| So, when an earthquake starts, you have
      three choices. 
        One - run downstairs, into the street, and let massive
        buildings and dangerous power cables collapse on you. Two - run upstairs and prepare to fall from an even
        greater height. Three - become an Asian philosopher, accept that your
        fate is already decided, and do nothing. During my first few earthquakes, I danced the mad dance
      of a man with three brains arguing where the feet should go.Now, I'm the monk with two feet sleeping. I just wait it out.
 Recently, earthquakes have been common. We get at least
      a couple each week.At least, that's how many I can feel.

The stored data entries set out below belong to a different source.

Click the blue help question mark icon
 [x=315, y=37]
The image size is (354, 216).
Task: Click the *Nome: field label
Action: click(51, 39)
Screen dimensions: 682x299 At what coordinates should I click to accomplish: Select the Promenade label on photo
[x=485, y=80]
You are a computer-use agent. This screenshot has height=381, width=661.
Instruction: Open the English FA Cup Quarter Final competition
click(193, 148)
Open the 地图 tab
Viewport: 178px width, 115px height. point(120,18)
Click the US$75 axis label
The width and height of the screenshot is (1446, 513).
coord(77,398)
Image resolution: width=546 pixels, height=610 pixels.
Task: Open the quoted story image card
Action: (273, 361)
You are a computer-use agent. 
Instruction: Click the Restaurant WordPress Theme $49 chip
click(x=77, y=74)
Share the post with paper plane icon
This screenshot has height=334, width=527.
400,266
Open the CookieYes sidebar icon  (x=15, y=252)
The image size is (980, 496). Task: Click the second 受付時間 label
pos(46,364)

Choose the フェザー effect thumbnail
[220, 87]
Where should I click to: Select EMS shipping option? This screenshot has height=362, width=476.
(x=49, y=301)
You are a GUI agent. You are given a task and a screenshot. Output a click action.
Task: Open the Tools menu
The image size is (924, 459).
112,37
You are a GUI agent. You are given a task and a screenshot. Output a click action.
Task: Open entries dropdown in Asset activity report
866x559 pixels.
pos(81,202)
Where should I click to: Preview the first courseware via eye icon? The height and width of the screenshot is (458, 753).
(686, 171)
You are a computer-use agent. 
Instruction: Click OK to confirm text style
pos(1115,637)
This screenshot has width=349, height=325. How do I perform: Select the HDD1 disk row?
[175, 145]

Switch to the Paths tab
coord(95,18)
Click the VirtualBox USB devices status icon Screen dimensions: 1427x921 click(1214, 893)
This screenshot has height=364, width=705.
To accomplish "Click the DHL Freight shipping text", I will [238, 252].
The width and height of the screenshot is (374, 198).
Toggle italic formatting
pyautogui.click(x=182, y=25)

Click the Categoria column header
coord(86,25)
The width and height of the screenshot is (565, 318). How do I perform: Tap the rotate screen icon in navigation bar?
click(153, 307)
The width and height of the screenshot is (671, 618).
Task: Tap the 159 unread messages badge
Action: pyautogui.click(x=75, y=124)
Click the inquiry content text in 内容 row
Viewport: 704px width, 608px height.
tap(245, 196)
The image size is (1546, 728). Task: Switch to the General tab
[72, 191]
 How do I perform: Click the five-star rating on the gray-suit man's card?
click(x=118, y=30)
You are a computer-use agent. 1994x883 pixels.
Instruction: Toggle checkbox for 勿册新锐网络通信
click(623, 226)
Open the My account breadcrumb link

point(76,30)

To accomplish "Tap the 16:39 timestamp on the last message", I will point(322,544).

 People here are so used to them that they only notice the biggest ones. If
      a ceiling tile comes down, someone might say, "Did you just feel
      something?"
 But I notice even the small ones.It's not that I'm particularly sensitive. It's just my office.
 It sits in the corner of the building, and has a lot of glass.
 When there's a tremor, I can hear the glass rubbing at the joints –
      "squeak, squeak".
 Still, I don't worry much.Some people do, so they prepare earthquake emergency kits. You always hear
      about the need for a kit.
 My wife has prepared one. It has her clothes, a blanket, food, and water.
 I, on the other hand, don't have one. Why?
 Well, I've never heard of a person who died because he didn't have
      clothes, food, or water after an earthquake.
 I don't want to sound like I'm making light of
      earthquakes.I'm not.
 Well, actually, I am. But that's how I deal with serious matters.
 And I know that earthquakes can be serious.
 We were living in Osaka, when the Great Hanshin
      Earthquake struck.There was no question that it was a major event.
 The sheer volume of the quake astounded me. It sounded like STOMP was
      doing a live performance on our balcony.
 When it ended, I looked at Angie and said, "I'm pretty sure of two
      things. First, I won't be able to get to work today. Second, people
      died".
 Unfortunately, I was right.
 And it's just a matter of time before the next big one.